Celso Víctor Torres Figueroa y Amadeo Torres Guerrero, destacados escritores de las últimas décadas del siglo IX e inicios del XX, registraron historias sobre la Nina o Nuna Mula.
El imponente jinete
Cuentan los nonagenarios y centenarios de la ciudad que en la quinta noche luna nueva, un elegante y fornido hacendado recorría la ciudad buscando a toda persona que quiera trabajar para él.
El jinete siempre iba a lomo de mulas de paso fino finamente vestidos, sus pasos por las calles eran notorias por los relinchos y el fuerte andar de los animales.
Los que accedían a trabajar para él, no sabían que su nuevo patrón era el demonio y él era el creador de las criaturas llamadas ninas o nunas mulas.
El castigo
Los rumores y juicios de los pobladores sobre amores prohibidos entre un sacerdote y una dama recorrían la ciudad rápidamente.
Dichos murmullos a veces eran evidenciados cuando ambos o cualquiera de los dos amantes mencionados mostraban marcas de ronzal en el rostro y caían postrados en condición vegetativa o inerte.
Esa era la primera función del diabólico jinete, recorrer la ciudad en busca de ese amor prohibido, condenando a la inercia física y convertir las almas de las parejas en mulas.
Las mulas habitaban una hacienda cuyo cielo era rojizo y de clima cálido, con campos lleno de cenizas; mientras sus cuerpos terrestres permanecían inertes en sus lechos por toda la eternidad.
Las ninas o nunas mulas acompañaban al diablo durante los recorridos nocturnos de luna nueva con el objetivo de captar obreros y obreras que osaban salir de sus casas.
Las almas de los pecadores, más no vidas humanas, podían encontrar la paz gracias a aquellos que aceptaban trabajar en la ascienda infernal, pero solo tenían una oportunidad.
Al llegar al lugar o ascienda, el demonio daba a elegir dos tipos de sandalias, un par era de jebe y el otro juego de metal muy pesado.
Las primeras al ser cómodas condenaban al trabajo perpetuo, mientras que las segundas al ser menos atractivas representaban la llave de salida, y claro, primero debían cumplir la tarea encomendada.
Era necesario estar alerta y saber identificar al animal que encierra el alma a salvar, pues al volver a la tierra debían realizar un acto que, a vista de familiares y vecinos, resultaba cruel e inhumano.

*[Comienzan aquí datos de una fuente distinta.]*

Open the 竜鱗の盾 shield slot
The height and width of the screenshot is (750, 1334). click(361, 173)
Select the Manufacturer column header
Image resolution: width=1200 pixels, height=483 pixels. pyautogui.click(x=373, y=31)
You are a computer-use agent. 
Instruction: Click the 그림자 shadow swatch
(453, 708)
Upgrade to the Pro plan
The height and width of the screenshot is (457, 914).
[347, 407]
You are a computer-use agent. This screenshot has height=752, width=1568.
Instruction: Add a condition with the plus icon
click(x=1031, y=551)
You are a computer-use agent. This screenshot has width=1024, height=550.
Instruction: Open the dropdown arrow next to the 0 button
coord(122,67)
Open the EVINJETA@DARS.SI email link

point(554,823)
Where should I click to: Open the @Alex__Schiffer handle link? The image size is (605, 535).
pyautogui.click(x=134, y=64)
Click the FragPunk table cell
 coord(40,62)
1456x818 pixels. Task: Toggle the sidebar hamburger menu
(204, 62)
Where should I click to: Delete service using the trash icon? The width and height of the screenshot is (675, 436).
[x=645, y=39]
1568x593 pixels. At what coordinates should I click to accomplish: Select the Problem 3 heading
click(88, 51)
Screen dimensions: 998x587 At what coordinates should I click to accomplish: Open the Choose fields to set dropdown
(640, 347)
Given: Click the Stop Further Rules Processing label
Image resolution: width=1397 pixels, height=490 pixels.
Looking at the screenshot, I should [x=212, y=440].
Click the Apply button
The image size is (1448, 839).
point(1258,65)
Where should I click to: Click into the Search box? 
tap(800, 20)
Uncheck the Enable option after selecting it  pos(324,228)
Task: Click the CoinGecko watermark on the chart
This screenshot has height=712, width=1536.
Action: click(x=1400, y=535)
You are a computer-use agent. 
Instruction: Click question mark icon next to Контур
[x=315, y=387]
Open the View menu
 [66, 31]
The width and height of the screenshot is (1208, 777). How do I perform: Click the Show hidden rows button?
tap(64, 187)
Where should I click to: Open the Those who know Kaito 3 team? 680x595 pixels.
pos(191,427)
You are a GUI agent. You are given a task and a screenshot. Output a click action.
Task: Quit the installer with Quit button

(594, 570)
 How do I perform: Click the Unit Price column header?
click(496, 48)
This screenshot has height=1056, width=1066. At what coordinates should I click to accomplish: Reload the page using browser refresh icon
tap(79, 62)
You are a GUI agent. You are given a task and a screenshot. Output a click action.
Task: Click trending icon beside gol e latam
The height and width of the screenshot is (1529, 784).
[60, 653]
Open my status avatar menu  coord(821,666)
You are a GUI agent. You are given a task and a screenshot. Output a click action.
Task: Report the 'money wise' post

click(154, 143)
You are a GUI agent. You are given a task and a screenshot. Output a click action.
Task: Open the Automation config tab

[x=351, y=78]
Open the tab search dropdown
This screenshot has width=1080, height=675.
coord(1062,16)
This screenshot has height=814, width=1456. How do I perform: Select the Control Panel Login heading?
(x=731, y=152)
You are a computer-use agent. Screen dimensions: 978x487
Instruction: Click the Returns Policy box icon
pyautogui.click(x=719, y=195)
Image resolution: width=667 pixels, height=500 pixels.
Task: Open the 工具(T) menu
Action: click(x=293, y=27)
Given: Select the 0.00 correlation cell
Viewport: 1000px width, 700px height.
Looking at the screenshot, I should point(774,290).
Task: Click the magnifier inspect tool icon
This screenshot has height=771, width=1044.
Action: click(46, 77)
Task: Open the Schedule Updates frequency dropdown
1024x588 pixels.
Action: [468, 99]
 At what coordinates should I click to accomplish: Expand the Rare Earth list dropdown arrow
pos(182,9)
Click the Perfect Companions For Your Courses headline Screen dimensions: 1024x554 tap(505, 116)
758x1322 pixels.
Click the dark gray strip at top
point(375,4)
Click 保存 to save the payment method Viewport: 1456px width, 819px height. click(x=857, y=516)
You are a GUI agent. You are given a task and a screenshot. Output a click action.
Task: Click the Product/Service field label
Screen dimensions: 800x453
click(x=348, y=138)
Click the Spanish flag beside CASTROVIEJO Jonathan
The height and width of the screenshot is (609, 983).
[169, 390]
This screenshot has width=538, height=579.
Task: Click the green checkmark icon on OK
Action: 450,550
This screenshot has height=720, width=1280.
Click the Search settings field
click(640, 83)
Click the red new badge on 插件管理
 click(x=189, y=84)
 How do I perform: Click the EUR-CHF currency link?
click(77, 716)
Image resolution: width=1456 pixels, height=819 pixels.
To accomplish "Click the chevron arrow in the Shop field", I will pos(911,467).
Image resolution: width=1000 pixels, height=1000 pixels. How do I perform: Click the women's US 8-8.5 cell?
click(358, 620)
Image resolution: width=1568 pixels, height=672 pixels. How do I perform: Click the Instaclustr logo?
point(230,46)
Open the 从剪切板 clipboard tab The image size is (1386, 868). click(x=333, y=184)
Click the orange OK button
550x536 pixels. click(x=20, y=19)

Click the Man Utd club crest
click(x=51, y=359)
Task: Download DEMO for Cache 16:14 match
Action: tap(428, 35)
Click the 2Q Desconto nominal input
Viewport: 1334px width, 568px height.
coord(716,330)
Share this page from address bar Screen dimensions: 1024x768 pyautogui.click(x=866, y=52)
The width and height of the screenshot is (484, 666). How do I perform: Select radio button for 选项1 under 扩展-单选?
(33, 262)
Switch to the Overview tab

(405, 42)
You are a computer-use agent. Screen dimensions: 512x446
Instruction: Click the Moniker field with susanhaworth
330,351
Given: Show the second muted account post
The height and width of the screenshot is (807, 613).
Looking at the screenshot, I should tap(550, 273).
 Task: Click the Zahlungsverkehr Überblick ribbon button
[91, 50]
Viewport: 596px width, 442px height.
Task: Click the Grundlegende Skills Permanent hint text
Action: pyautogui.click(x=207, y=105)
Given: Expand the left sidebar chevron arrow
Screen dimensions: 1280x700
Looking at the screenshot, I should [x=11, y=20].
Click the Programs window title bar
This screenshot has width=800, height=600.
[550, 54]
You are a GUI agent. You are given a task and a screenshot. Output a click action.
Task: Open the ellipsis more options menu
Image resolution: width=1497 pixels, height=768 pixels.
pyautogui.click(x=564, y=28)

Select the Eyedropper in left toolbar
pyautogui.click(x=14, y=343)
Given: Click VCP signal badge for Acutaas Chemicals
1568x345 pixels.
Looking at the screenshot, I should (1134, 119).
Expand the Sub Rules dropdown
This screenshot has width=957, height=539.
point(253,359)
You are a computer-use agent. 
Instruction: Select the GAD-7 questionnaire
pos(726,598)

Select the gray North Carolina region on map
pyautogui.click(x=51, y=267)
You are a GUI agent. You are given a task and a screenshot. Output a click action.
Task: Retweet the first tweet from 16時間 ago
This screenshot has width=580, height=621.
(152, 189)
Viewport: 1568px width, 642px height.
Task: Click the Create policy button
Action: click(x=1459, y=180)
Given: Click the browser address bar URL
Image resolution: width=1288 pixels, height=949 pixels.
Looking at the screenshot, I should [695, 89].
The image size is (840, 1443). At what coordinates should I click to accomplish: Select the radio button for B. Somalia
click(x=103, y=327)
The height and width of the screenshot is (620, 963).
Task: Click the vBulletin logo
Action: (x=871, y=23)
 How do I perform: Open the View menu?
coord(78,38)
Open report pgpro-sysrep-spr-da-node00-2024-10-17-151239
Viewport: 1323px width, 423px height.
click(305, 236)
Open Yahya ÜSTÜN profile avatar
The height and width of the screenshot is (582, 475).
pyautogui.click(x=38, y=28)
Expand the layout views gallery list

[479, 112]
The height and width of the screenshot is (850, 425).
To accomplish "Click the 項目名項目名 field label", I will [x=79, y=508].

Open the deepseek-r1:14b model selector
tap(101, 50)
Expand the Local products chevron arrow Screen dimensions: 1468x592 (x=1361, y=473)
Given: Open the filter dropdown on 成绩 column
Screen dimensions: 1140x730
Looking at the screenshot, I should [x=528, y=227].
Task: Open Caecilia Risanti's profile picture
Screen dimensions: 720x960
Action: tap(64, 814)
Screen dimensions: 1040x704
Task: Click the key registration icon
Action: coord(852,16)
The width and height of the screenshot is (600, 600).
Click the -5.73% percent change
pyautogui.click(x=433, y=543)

Se trataba de encender un horno a leña y cuando llegaba a su máxima temperatura, el cuerpo inerte del pecador o pecadora debía entrar para ser liberado y el cuerpo convertido a cenizas.
Ahí la tradición de arrojar pedazos pequeños de masa a los hornos antes colocar las latas de pan o fuentes de asado.
Aún con esas referencias, existen más historias escritas y habladas sobra la nina o nuna mula que merecen su propio espacio.